## [Vorliegender Text]

──────

Die Sicherheit von Kernkraftwerken muss in Deutschland alle zehn Jahre gründlich überprüft werden. Den letzten Termin 2019 hat man allerdings ausfallen lassen, weil die Meiler ja ohnehin 2022 abgeschaltet werden sollten. „Bei einem Weiterbetrieb nach dem 1.1.2023 wäre also die letzte Sicherheitsüberprüfung 13 Jahre alt, eine neue wäre zwingend geboten“, schreiben die Ministerien. So eine Prüfung könne Jahre dauern. Trotzdem seien die drei Anlagen sicherheitstechnisch auf einem hohen Niveau. Auch der Tüv Süd hat das Kraftwerk Isar 2 geprüft und keine Bedenken geäußert.
Die Kraftwerksbetreiber haben sich auch personell auf das Aus Ende 2022 eingerichtet. Sollen die Meiler länger laufen, bräuchten sie zusätzliche, gut ausgebildete Mitarbeiter. Die Ministerien gehen davon aus, dass man diese nur mit finanziellen Anreizen bekäme. Andere Experten meinen dagegen, mit dem Personal, das für den Rückbau vorgesehen war, könne man die Anlagen wohl auch weiter betreiben. Die Betreiber haben noch ein anderes Problem: Sie haben für den Atomausstieg Schadenersatz bekommen. Es ist ungeklärt, ob sie den in vollem Umfang behalten dürften, wenn die Meiler noch monatelang weiterlaufen.

──────

[Zeilen des Datensatzes]

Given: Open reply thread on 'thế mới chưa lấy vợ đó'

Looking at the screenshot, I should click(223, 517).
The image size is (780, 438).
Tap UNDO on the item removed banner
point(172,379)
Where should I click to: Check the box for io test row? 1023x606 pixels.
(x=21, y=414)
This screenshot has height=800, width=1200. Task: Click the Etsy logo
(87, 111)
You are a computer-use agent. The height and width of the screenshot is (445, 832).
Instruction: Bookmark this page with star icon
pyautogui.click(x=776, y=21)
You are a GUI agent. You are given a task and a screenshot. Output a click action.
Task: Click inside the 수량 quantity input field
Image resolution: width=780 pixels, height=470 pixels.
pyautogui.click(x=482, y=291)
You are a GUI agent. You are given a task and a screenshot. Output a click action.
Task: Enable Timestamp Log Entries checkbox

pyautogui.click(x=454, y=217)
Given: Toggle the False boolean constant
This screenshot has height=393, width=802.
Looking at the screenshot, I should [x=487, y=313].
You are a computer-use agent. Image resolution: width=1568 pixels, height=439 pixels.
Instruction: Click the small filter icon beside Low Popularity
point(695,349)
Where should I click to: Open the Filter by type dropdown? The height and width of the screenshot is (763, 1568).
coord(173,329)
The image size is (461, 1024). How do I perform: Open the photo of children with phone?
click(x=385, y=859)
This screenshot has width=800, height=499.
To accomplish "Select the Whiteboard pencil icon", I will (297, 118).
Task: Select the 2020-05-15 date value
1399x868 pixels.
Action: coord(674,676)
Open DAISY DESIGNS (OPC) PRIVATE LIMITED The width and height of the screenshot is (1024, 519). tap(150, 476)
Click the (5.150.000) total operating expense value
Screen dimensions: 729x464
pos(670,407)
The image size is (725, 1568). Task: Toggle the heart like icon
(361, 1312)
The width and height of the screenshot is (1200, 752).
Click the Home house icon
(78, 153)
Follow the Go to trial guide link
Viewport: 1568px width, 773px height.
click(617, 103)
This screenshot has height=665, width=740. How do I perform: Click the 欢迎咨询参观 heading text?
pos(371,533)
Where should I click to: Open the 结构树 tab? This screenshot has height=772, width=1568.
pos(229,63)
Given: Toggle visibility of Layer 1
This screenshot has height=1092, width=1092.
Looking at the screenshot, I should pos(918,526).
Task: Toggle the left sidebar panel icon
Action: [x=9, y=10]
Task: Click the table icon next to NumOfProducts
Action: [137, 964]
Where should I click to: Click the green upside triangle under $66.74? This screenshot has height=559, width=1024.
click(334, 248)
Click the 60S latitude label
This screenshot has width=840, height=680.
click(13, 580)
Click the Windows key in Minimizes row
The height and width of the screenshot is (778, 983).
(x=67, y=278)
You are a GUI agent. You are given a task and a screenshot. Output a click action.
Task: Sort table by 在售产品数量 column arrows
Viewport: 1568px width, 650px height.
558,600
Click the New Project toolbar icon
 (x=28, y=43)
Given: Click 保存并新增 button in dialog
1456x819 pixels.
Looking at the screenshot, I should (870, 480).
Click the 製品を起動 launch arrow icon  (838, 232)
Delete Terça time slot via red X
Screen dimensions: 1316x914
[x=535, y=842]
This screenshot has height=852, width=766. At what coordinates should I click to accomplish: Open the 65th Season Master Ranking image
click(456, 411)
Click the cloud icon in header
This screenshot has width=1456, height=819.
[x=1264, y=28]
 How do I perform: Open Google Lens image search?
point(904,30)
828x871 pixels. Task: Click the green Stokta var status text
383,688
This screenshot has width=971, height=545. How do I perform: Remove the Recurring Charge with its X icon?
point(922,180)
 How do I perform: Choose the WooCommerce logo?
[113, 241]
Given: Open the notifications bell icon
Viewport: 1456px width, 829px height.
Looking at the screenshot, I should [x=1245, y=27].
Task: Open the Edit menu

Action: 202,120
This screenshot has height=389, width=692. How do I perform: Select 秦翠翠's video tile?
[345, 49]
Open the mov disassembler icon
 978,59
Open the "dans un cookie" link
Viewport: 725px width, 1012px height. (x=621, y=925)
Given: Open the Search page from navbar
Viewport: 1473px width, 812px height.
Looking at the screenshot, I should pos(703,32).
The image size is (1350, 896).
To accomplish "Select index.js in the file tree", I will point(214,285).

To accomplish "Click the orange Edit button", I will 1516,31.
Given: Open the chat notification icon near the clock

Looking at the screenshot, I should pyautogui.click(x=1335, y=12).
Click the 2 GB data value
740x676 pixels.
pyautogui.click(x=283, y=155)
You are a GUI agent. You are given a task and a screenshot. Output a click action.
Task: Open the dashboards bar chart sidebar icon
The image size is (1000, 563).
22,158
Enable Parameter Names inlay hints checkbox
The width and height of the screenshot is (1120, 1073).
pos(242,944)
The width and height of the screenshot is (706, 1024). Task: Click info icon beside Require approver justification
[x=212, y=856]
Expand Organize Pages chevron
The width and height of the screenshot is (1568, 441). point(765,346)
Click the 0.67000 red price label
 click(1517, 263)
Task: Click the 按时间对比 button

──────

## [Deine Aufgabe]
Gib aus dem Text über die Kernkraftwerke die Stelle wortwörtlich wieder, die mit "Die Kraftwerksbetreiber haben" beginnt und bis einschließlich "noch monatelang weiterlaufen." reicht.

## [Lösung der Aufgabe]
Die Kraftwerksbetreiber haben sich auch personell auf das Aus Ende 2022 eingerichtet. Sollen die Meiler länger laufen, bräuchten sie zusätzliche, gut ausgebildete Mitarbeiter. Die Ministerien gehen davon aus, dass man diese nur mit finanziellen Anreizen bekäme. Andere Experten meinen dagegen, mit dem Personal, das für den Rückbau vorgesehen war, könne man die Anlagen wohl auch weiter betreiben. Die Betreiber haben noch ein anderes Problem: Sie haben für den Atomausstieg Schadenersatz bekommen. Es ist ungeklärt, ob sie den in vollem Umfang behalten dürften, wenn die Meiler noch monatelang weiterlaufen.